War Propaganda Laws: Prohibitions and Criminal Liability
From international treaties to the Brandenburg standard, here's how U.S. and global law draw the line on war propaganda and foreign influence.
From international treaties to the Brandenburg standard, here's how U.S. and global law draw the line on war propaganda and foreign influence.
War propaganda encompasses government-backed messaging designed to build support for military action, weaken an enemy’s resolve, or shape how the public understands an armed conflict. Multiple overlapping legal frameworks govern these communications, from an international treaty that broadly prohibits propaganda for war to U.S. statutes that regulate foreign influence campaigns, restrict the domestic use of government-produced content, and criminalize speech that directly incites violent overthrow of the government. The legal boundaries shift depending on who is speaking, who funds the message, and whether it crosses the line from political advocacy into incitement.

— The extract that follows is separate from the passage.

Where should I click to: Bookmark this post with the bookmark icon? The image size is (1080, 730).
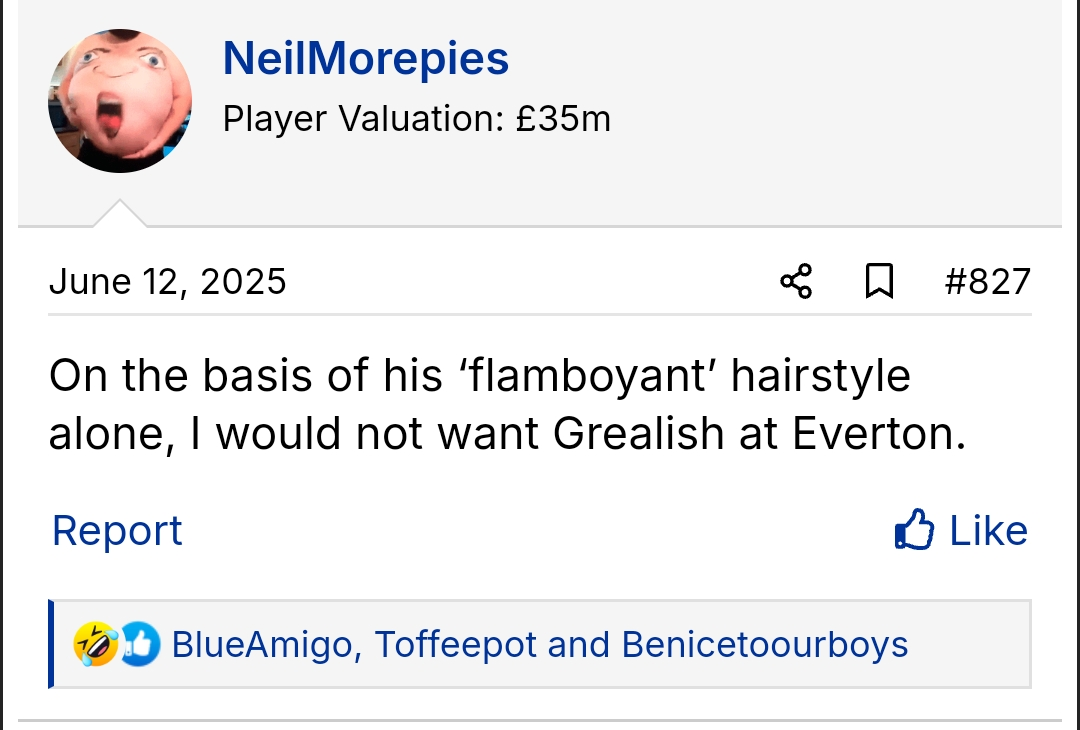click(x=878, y=281)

Article 20 of the International Covenant on Civil and Political Rights requires every participating nation to prohibit propaganda for war by law. The UN Human Rights Committee, in its official interpretation of this provision, defined the prohibition as covering all forms of propaganda that threaten or could result in aggression or a breach of peace under the UN Charter. Importantly, the Committee clarified that Article 20 does not prohibit advocacy of a nation’s right to self-defense or a people’s right to self-determination, drawing a line between illegal war propaganda and legitimate political speech about military matters.1Office of the United Nations High Commissioner for Human Rights. General Comment No. 11 – Prohibition of Propaganda for War and Inciting National, Racial or Religious Hatred
The Committee also stated that this prohibition is fully compatible with the right to free expression under ICCPR Article 19, though that right carries “special duties and responsibilities.” In practice, how each country enforces the prohibition depends on its legal system. Some nations give treaties direct domestic effect upon ratification, while others require separate legislation before the obligation becomes enforceable in court. Article 20 does not prescribe specific penalties, leaving each country to decide how aggressively to police violations.1Office of the United Nations High Commissioner for Human Rights. General Comment No. 11 – Prohibition of Propaganda for War and Inciting National, Racial or Religious Hatred
The United States ratified the ICCPR but filed a formal reservation to Article 20, declaring that it “does not authorize or require legislation or other action by the United States that would restrict the right of free speech and association protected by the Constitution and laws of the United States.” As a practical matter, this means the U.S. has never enacted a domestic law specifically banning propaganda for war in the way Article 20 contemplates. American law instead relies on narrower statutes targeting specific conduct like incitement to imminent violence, foreign agent disclosure, and restrictions on government-funded domestic messaging.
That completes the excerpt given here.